Der lange Arm des Gauleiters. "Elmar Grabherr ist eine Schlüsselfigur für die verzögerte Entwicklung einer offenen Gesellschaft inVorarlberg nach 1945", sagt der Historiker und langjährige Leiter der Literaturabteilung im ORF-Landesstudio, Leo Haffner, und begründet damit seine intensive Beschäftigung mit dem "besessenen Vorarlberger" (Haffner) in den letzten Jahren.

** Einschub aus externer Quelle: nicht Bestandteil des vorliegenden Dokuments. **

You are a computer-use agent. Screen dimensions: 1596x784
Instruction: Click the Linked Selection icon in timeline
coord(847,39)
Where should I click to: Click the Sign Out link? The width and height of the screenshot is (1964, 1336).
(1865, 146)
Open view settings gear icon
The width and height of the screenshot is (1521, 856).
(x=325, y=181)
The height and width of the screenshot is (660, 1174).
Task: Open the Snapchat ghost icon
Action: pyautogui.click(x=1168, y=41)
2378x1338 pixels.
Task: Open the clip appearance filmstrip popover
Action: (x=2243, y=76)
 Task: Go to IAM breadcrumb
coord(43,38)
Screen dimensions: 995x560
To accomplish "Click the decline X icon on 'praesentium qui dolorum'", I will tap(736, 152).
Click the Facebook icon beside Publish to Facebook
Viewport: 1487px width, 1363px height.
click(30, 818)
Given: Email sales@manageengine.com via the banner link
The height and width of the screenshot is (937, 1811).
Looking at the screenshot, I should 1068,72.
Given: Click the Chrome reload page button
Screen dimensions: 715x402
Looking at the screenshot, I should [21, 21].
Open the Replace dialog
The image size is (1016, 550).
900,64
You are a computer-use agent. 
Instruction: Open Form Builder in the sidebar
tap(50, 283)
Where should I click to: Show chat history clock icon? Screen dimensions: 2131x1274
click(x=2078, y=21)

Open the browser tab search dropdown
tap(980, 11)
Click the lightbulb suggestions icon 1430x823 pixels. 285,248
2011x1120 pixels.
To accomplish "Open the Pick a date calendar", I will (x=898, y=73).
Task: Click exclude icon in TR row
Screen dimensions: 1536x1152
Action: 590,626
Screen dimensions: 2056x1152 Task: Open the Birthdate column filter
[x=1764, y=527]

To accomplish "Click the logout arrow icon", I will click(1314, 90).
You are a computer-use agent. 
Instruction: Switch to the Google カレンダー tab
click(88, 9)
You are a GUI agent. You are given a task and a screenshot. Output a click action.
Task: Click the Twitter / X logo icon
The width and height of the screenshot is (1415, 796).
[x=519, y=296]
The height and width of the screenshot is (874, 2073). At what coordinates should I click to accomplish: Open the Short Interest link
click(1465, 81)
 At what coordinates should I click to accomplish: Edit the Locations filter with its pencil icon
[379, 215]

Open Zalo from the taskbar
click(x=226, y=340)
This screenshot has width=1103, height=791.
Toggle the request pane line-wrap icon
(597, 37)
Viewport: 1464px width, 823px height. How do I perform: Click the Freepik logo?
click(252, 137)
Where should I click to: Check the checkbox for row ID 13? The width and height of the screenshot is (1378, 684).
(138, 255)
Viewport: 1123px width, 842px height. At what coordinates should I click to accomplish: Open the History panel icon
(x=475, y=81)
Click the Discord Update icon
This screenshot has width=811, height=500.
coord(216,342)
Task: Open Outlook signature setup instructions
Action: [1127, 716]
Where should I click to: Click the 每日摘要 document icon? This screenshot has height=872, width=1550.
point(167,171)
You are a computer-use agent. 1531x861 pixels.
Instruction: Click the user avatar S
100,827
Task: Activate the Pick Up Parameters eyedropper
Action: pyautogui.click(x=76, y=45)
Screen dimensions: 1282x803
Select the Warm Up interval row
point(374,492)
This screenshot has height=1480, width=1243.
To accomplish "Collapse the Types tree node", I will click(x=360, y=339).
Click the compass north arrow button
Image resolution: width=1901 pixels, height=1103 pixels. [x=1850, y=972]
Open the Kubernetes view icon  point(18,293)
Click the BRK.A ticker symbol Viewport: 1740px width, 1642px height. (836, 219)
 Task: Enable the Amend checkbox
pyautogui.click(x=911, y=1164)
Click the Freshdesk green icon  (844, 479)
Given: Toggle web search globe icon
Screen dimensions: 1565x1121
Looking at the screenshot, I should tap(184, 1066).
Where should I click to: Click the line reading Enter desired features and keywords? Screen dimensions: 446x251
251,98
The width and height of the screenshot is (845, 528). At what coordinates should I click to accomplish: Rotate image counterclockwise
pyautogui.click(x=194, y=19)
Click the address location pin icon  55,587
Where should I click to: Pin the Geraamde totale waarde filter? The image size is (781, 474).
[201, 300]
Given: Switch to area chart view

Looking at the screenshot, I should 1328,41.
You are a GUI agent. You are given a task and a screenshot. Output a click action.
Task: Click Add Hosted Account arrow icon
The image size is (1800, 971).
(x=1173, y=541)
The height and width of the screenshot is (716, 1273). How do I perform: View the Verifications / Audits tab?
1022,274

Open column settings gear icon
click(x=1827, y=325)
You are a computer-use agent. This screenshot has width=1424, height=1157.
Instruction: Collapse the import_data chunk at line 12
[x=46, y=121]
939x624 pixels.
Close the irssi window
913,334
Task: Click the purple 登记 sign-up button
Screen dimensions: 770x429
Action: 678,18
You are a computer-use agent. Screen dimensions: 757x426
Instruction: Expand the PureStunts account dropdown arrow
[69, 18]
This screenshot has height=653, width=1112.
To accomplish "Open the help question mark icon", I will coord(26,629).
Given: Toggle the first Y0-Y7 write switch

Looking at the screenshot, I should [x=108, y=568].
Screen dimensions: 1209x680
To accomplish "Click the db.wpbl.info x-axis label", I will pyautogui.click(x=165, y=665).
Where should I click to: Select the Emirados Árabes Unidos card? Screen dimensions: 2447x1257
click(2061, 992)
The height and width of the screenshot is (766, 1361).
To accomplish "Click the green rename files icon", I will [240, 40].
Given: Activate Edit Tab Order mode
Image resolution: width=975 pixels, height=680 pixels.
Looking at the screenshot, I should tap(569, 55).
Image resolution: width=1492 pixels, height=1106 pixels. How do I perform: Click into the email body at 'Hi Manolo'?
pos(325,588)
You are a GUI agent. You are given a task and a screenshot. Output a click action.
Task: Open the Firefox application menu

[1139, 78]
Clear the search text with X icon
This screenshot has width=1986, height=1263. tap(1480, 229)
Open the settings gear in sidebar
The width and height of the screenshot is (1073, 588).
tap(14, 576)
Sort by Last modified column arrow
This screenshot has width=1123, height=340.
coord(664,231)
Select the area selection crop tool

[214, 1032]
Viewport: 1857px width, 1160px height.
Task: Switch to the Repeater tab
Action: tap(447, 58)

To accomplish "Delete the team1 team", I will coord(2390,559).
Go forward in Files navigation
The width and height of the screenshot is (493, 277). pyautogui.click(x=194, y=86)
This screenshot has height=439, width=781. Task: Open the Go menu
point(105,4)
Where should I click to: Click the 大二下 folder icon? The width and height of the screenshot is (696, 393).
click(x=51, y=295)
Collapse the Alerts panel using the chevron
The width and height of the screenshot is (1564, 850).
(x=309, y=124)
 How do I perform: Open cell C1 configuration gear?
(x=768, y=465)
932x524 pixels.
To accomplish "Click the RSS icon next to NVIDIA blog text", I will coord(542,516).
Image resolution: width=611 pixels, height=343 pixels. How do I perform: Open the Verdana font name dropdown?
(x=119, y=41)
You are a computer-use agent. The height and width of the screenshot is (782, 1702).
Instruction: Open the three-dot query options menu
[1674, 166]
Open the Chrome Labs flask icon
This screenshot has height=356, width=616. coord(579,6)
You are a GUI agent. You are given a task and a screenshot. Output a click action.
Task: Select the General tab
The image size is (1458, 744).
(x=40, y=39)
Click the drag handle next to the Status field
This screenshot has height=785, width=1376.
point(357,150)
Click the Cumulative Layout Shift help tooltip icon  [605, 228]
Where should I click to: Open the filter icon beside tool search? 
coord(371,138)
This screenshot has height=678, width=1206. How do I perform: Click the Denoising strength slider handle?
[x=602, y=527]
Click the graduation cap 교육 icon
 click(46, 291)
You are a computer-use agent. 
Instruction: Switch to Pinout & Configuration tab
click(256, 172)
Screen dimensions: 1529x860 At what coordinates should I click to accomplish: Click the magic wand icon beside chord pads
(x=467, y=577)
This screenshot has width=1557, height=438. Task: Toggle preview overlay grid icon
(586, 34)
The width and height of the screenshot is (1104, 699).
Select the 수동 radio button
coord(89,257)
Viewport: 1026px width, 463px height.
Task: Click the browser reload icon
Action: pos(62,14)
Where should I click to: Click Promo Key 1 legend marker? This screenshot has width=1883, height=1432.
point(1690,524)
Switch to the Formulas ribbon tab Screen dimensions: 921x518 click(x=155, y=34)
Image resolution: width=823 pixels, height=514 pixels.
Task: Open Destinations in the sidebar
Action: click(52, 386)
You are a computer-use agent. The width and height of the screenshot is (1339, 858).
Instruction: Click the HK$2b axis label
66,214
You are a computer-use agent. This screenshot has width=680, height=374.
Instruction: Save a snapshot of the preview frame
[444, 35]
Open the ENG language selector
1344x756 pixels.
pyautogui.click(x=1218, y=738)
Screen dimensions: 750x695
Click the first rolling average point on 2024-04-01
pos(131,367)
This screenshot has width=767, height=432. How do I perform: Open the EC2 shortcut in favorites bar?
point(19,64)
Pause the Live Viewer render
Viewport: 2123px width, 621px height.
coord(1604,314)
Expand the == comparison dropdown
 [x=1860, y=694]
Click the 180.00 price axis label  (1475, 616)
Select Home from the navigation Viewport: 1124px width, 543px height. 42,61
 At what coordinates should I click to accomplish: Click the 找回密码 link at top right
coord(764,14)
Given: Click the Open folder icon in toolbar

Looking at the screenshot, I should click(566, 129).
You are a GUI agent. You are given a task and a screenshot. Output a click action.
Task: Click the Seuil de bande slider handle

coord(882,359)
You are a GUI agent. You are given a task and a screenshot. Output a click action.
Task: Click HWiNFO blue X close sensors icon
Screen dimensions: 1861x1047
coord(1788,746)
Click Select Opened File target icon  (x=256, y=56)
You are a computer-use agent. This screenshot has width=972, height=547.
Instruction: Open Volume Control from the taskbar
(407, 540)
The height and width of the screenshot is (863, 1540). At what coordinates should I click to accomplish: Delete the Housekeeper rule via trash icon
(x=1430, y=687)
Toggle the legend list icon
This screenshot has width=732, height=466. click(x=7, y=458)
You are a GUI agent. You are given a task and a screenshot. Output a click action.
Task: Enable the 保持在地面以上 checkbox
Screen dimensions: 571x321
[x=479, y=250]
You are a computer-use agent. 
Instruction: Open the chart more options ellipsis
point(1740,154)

Auslöser für seine Arbeit waren private Briefe des ehemaligen Vorarlberger Landesamtsdirektors aus der Kriegszeit, die seine antidemokratische, antisemitische und rassistische Gesinnung belegen: Da beschwört Grabherr im Februar 1942 "die durchaus günstige Entwicklung zum Endsieg", zeigt sich von "der jüngsten Rede des Führers außerordentlich beeindruckt" (November 1942), findet es "auch nicht mehr als recht, dass endlich auch mit den Juden abgefahren wird, die mit Ariern verheiratet sind", auch wenn "es dabei im Einzelfall harte Szenen geben musste" (April 1943), hofft, "die Vorsehung beschütze unseren Führer und unsere Waffen, um mit dieser Satansbrut (gemeint sind die Kriegsgegner) endlich fertig zu werden" (Dezember 1943) und zeigt sich noch Ende 1944 "gläubigen Vertrauens in den Sieg, da die Führung über allen Zweifel erhaben ist".